国際ロマンス詐欺師は、どのようにしてターゲットを見つけるのでしょうか?
詐欺師がターゲットにしているのは、何らかの「悩みを抱える人々」です。詐欺師がこのような人々を狙うのは、詐欺の成功率を高めるための一つの方法です。
人間は悩みを抱え苦しんでいる時には、心理的なサポートや温かな人間関係を求める傾向があります。
また、孤独や経済的な困難など大きな問題に直面すると、他人に支援や救済を求める一方で、苦しさのあまり警戒心が低下することがあります。
そして、詐欺師が作り出すストーリーやペルソナに魅了されやすい傾向があります。
(参考資料: 国際ロマンス詐欺に遭いやすい人)
以下に、詐欺師がターゲットをどうやって探すのか、具体的な戦術の一部を紹介しますので、十分ご注意ください。
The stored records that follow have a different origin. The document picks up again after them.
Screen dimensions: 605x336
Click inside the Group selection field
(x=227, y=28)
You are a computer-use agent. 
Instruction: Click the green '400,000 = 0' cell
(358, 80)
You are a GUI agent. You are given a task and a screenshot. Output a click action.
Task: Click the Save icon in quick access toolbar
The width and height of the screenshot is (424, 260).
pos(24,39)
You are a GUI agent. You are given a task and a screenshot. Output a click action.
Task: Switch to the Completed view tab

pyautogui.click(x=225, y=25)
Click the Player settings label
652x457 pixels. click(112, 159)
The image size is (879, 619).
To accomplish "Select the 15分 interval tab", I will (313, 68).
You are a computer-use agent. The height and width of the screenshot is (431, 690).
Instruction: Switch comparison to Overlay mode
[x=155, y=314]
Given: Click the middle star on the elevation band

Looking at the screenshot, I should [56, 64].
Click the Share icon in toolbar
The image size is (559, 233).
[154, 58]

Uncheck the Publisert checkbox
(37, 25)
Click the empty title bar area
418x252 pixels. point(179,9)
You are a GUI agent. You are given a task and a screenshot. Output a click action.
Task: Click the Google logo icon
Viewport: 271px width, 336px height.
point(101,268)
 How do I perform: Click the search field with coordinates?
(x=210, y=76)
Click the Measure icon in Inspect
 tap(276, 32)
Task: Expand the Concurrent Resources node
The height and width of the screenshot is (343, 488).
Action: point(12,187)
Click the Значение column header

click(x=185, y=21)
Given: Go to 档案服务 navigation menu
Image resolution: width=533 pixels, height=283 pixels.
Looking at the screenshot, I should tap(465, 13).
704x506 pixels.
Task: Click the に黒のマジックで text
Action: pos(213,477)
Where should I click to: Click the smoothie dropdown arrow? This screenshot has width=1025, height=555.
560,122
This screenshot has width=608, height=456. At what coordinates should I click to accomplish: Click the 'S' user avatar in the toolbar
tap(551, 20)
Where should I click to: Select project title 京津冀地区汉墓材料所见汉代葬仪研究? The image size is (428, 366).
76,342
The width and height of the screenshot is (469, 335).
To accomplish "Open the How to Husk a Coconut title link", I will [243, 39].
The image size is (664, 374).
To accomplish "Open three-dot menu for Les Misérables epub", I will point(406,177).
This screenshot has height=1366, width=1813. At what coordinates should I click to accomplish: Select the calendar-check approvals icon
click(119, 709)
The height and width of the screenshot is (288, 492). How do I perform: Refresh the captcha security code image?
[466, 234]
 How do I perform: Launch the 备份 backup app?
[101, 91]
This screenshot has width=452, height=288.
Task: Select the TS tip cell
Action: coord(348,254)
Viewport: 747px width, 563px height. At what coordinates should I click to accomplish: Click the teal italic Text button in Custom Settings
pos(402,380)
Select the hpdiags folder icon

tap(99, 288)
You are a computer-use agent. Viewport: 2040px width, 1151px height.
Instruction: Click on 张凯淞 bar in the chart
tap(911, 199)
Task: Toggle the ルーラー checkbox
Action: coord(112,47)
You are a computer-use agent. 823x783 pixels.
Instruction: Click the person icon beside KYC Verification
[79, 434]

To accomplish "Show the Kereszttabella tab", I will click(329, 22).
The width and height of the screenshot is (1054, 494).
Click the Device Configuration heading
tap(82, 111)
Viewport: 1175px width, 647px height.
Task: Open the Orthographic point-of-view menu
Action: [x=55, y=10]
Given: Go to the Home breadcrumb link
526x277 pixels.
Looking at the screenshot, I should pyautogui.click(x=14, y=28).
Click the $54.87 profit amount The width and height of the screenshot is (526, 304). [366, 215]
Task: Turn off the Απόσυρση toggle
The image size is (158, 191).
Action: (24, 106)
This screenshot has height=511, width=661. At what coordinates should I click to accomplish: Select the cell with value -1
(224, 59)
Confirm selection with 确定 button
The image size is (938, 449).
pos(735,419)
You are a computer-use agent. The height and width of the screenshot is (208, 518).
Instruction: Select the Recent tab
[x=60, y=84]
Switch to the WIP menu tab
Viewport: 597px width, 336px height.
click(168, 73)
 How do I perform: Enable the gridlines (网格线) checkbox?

詐欺師は、SNS利用者のプロフィールや投稿を分析して、孤独や寂しさを感じている人や経済的な困難を抱えている人を探します。
SNS利用者の投稿内容やコミュニケーションの傾向から、悩みを持つターゲットを絞り込むことができます。
詐欺師は、特定のオンラインコミュニティや掲示板を探索して、心理的サポートを求める投稿やコメントを見つける場合があります。こうした場所では、悩みを抱えている人々が自身の問題を共有することがあります。詐欺師はこのような問題を抱える人を見つけ、アプローチを開始します。
詐欺師は、出会い系サイトやをアプリ活用して、孤独や寂しさを感じている人々にアプローチすることがあります。こうしたプラットフォームでは、被害者が自身の個人情報や趣味、興味などを提供しているため、詐欺師はこの情報からニーズを見極めてペルソナを作り、ターゲットにアプローチします。
詐欺師は、被害者のオンラインでの活動を監視して、心理的サポートへのニーズを把握することがあります。これによって、ターゲットが抱える悩みの全貌を把握し、ターゲットの要求や願望に合わせたアプローチを取ります。
詐欺師は自身の架空のプロフィールを使って、ターゲットとの関係を構築することで、ターゲットの悩みを見極めることもあります。ターゲットから共通の興味や問題を引き出し、それに対する感情的な反応を観察することで、ターゲットの状況を把握します。
これらの戦術は、詐欺師が悩みを抱え弱みを持つターゲットを見つけるための手法の一部です。詐欺師は日夜様々なSNSに出入りし、ターゲットを探し回っています。
詐欺師にターゲットにされないように、個人情報の保護やオンラインでのプライバシーに気をつけることが重要です。
また、怪しい相手や状況に対しては警戒心を持ち、必要に応じ専門家のアドバイスを受けることが大切です。
参考資料:
ロマンス詐欺師は、自分を別の人に見せかける手法を使います。その偽りの人物像を「ペルソナ」と呼び、これを使って相手の感情を操り、信頼を築くための様々なテクニックを実行します。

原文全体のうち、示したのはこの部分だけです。